Evaluating Multimedia Assignments

We’re asking a number of important questions in the Graduate Multimedia Fellows Seminar: What is multimedia? Why assign multimedia rather than a traditional paper? What kinds of assignments are worth giving in which disciplinary contexts to develop what kinds of knowledge and skills?

But more important than any of these questions is the one that everyone else asks whenever I mention the course: how do you evaluate multimedia assignments?

Paper-grading is easy – or at least, we do it often enough to know what it entails. Problem sets, exams, and other traditional assessments all have conventional criteria for evaluation. But multimedia can often seen like uncharted territory. Should students be graded on technical proficiency? What does a visual argument look like? How do you compare the effort and thought that some students put into a video with the effort and thought other students put into papers?

After weeks of deliberation, we don’t have answers to all these questions, but we have some suggestions and reflection ideas for anyone considering assigning (and evaluating) student multimedia work.

1) Like most other work students do in courses at Harvard, multimedia work should be evaluated as academic work. If you wouldn’t give a B+ to a student paper written in stream-of-consciousness style, you already know what to do with a video that is disorganized, has no argument, or otherwise violates academic conventions you’ve taught.

2) Convention is key. Did you assign a video essay? A creative contemplation? Parody? If your assignment asked students to work within certain generic boundaries, you should evaluate whether they satisfactorily applied the conventions of the genre.

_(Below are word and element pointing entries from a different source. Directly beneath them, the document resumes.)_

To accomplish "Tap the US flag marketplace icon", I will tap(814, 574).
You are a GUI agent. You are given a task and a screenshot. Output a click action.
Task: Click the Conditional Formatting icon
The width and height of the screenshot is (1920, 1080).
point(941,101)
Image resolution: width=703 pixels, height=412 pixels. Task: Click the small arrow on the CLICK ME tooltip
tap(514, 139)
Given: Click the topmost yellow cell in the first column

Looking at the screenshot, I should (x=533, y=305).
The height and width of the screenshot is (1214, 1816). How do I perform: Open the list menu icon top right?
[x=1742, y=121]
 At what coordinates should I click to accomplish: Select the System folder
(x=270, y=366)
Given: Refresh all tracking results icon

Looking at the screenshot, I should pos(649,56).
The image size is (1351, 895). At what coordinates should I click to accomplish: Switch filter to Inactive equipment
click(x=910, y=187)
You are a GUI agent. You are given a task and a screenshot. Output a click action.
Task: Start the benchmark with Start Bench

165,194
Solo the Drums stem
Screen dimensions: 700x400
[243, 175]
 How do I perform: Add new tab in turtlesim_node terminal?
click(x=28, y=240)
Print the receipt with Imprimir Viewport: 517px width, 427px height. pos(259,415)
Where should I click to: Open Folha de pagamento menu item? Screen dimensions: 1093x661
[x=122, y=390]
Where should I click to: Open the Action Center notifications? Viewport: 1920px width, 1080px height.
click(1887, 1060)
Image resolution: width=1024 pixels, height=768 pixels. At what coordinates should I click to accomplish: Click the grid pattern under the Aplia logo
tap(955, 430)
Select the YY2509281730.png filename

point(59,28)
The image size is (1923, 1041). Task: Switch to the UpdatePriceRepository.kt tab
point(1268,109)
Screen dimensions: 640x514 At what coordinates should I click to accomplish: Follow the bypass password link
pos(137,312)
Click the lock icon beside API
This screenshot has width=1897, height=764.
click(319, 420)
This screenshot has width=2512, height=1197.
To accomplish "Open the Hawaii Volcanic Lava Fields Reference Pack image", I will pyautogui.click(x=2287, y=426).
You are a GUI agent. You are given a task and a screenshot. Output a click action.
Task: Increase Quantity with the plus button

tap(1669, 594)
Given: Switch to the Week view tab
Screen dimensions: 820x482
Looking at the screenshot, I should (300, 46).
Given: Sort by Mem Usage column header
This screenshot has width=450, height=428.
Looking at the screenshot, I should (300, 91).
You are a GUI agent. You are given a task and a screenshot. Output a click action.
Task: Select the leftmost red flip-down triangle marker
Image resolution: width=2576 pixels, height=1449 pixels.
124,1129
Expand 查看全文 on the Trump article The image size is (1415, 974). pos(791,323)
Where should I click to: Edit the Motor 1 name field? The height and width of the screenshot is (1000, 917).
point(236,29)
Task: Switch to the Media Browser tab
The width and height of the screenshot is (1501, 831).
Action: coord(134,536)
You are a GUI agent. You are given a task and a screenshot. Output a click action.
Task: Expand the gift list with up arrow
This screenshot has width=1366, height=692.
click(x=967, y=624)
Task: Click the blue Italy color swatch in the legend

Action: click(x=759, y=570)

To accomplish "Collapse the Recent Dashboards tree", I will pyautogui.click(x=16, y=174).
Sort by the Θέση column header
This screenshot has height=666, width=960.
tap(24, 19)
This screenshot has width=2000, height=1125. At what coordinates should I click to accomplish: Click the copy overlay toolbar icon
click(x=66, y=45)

If you didn’t ask students to work within a specific genre, if you didn’t train them to recognize its conventions, or if you didn’t make your expectations clear in the assignment prompt, then you’ll have to find other criteria to evaluate.

3) Consider whether students used multimedia resources purposefully. In other words, did they include sounds, images, text, and other media in ways that suggest critical reflection? Or was their use of certain elements superfluous, random, intended only for laughs?

4) What meaning is made through the student work? How did the tool(s) used enhance meaning? (Conversely, how did the tools used distract from making meaning?) Just as in papers, student work that makes new meaning should be rewarded, and the chosen multimedia format should play a role in making that meaning.

5) You may choose to require (minimal) command of production techniques in advance. If you don’t, and if you haven’t taught production techniques or offered students resources, then it may be unfair to grade students on production quality. (Pro tip: offer students preemptive training in the media they’ll work in so that production quality is more uniform across the class.)

6) Do students show awareness or acknowledgement of their audience? We expect students to write with a certain audience in mind; multimedia projects are no different.

7) Students can and often should make arguments in multimedia work. Screencasts/iMovies (which often take the form of recorded, narrated Powerpoint presentations), podcasts, and live-action videos all offer students opportunities to state a thesis, organize and analyze evidence, and structure analysis in the form of an argument.

8) Tone/Style: does the student’s voice come through in the work? Do students demonstrate consistency and intentionality in their multimedia communication? We don’t always make this a criteria of grading papers or problem sets; similarly, it may not be an important part of multimedia work.

9) Multimedia projects present numerous opportunities for citation of sources (captions, images of resources, hyperlinks) and as long as you make your expectations clear in advance, students can and should be evaluated on their ability to incorporate primary and secondary sources in their multimedia work.

Ultimately, students’ ability to successfully produce multimedia work depends largely on their preparation. Just as students often complete small writing assignments in advance of an essay or research paper, they need to practice working with multimedia – not just on the production side, but in terms of making arguments, citing sources, and developing a voice – well before they attempt a final project. Small-scale multimedia work can be evaluated on a complete/incomplete basis, since it’s practice. Then, when it comes time to attempt the end-of-semester video, or website launch, or virtual exhibit, you’ll find that the overall level of student work is high enough that you’ll be able to grade this non-traditional work using many of the criteria you’d use to evaluate traditional papers.